*** Input data ***

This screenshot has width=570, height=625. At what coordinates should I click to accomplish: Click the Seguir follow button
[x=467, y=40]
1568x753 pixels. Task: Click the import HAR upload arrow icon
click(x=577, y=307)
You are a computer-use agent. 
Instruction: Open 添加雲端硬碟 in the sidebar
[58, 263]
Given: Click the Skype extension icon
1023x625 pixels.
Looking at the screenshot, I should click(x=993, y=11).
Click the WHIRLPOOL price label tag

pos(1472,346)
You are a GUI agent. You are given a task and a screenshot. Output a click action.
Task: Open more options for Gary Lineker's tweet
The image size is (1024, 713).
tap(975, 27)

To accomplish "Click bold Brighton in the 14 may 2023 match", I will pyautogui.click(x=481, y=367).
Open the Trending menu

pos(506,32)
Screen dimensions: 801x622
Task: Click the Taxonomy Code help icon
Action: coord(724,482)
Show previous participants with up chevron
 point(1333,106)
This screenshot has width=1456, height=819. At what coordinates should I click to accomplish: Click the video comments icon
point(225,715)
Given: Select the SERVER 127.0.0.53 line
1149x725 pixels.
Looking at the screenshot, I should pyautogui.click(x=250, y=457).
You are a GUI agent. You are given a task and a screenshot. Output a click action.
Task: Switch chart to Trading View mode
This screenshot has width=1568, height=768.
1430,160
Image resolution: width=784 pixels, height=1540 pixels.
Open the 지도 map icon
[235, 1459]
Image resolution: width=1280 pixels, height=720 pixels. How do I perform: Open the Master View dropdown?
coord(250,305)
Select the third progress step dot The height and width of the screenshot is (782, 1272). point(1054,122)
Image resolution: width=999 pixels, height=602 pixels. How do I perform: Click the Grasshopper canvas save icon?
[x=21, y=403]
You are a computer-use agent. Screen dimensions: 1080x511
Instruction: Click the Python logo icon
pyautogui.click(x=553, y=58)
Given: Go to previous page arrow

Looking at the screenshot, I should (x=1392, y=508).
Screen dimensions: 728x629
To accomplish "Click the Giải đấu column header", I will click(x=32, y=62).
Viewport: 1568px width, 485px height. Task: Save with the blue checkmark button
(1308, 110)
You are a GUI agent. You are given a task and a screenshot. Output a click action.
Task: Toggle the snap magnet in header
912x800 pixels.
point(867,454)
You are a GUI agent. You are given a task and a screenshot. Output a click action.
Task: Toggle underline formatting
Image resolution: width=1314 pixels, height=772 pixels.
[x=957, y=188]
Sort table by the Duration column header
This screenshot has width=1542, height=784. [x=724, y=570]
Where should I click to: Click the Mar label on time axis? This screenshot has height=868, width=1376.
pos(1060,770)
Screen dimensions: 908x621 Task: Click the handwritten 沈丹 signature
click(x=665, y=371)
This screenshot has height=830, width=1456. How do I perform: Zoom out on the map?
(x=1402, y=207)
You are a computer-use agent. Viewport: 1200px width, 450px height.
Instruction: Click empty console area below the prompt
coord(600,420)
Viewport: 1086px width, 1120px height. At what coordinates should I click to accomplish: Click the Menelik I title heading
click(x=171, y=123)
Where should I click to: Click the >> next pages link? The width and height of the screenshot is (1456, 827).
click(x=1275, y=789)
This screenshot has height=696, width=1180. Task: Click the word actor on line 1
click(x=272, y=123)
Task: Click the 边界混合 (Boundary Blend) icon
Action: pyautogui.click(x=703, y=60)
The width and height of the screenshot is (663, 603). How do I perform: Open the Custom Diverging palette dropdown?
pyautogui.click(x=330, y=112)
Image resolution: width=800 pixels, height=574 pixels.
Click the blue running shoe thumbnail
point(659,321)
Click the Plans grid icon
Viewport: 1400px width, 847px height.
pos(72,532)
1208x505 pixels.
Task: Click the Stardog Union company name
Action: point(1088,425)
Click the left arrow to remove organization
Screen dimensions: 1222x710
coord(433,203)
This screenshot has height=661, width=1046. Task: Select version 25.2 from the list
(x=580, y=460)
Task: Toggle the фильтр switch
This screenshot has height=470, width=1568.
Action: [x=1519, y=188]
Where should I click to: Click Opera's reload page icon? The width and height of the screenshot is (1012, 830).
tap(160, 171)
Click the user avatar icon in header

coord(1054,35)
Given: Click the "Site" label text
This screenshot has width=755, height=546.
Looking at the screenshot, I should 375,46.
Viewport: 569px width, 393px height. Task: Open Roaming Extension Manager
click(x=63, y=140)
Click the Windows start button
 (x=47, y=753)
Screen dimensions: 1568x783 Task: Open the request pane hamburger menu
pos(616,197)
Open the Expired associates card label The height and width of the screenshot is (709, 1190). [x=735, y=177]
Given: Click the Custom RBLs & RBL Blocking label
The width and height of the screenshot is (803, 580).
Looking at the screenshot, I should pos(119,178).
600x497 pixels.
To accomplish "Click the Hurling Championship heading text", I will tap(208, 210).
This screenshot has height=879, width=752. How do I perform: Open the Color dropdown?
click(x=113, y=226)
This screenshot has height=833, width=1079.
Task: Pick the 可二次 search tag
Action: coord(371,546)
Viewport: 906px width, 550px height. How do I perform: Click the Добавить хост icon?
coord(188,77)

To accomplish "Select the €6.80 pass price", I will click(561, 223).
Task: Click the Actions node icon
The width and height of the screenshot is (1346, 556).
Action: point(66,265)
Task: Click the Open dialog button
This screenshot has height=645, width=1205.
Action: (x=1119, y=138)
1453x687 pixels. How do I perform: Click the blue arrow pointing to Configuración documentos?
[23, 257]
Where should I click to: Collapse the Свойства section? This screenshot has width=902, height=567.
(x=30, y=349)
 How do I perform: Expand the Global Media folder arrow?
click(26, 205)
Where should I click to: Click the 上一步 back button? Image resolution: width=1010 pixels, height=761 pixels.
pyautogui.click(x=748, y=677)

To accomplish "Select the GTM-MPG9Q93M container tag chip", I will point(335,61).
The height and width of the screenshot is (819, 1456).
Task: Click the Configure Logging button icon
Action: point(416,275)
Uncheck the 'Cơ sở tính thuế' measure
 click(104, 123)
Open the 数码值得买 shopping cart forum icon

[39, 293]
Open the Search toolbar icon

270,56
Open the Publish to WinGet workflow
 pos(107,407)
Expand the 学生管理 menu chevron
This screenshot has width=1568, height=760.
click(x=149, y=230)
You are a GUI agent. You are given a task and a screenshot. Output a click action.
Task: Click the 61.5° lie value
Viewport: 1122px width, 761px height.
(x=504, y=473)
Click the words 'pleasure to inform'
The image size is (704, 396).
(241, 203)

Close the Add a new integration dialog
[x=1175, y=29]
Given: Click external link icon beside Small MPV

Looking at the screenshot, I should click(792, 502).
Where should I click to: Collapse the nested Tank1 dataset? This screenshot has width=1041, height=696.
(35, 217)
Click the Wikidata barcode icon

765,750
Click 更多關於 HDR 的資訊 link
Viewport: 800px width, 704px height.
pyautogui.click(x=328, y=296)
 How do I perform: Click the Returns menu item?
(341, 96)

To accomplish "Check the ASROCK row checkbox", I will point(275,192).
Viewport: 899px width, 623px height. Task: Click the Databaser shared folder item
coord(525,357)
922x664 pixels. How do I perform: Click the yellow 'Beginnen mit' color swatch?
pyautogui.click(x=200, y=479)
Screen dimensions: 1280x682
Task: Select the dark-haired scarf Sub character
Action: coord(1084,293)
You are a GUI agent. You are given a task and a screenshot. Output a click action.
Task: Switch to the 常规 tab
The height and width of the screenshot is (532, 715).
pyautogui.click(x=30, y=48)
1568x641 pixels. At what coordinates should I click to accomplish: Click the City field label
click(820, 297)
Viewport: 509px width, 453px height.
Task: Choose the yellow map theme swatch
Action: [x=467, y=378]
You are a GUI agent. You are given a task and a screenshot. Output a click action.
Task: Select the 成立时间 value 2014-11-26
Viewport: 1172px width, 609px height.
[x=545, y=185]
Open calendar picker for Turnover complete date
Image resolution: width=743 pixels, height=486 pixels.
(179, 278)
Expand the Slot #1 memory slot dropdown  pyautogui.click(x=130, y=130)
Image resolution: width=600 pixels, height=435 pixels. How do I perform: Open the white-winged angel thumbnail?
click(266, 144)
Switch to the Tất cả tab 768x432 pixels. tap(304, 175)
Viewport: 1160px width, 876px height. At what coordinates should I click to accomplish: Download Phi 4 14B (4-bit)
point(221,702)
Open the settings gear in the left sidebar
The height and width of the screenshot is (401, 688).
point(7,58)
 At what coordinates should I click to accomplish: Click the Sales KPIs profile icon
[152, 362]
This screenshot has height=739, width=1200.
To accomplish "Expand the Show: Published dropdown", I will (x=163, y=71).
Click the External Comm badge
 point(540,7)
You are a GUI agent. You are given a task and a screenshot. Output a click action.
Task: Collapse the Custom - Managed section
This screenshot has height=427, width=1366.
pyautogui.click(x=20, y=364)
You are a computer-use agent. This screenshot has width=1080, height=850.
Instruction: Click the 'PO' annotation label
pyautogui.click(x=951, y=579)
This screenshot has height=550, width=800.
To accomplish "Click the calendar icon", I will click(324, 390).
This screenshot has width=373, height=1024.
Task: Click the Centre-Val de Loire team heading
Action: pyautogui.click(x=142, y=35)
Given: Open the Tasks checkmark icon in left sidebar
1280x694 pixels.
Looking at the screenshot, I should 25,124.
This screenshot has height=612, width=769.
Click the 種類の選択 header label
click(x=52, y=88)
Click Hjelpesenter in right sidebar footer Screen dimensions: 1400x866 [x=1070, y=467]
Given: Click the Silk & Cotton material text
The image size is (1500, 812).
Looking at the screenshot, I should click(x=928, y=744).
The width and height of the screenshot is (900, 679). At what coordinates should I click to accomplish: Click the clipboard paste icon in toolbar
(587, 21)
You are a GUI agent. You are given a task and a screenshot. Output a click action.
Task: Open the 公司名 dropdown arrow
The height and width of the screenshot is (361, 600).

*** End of Input data ***

Every line above that includes the word "computer" should be listed.

_Task result:_
You are a computer-use agent. 
You are a computer-use agent. Screen dimensions: 1080x511
You are a computer-use agent. Viewport: 1200px width, 450px height.
You are a computer-use agent. This screenshot has width=1080, height=850.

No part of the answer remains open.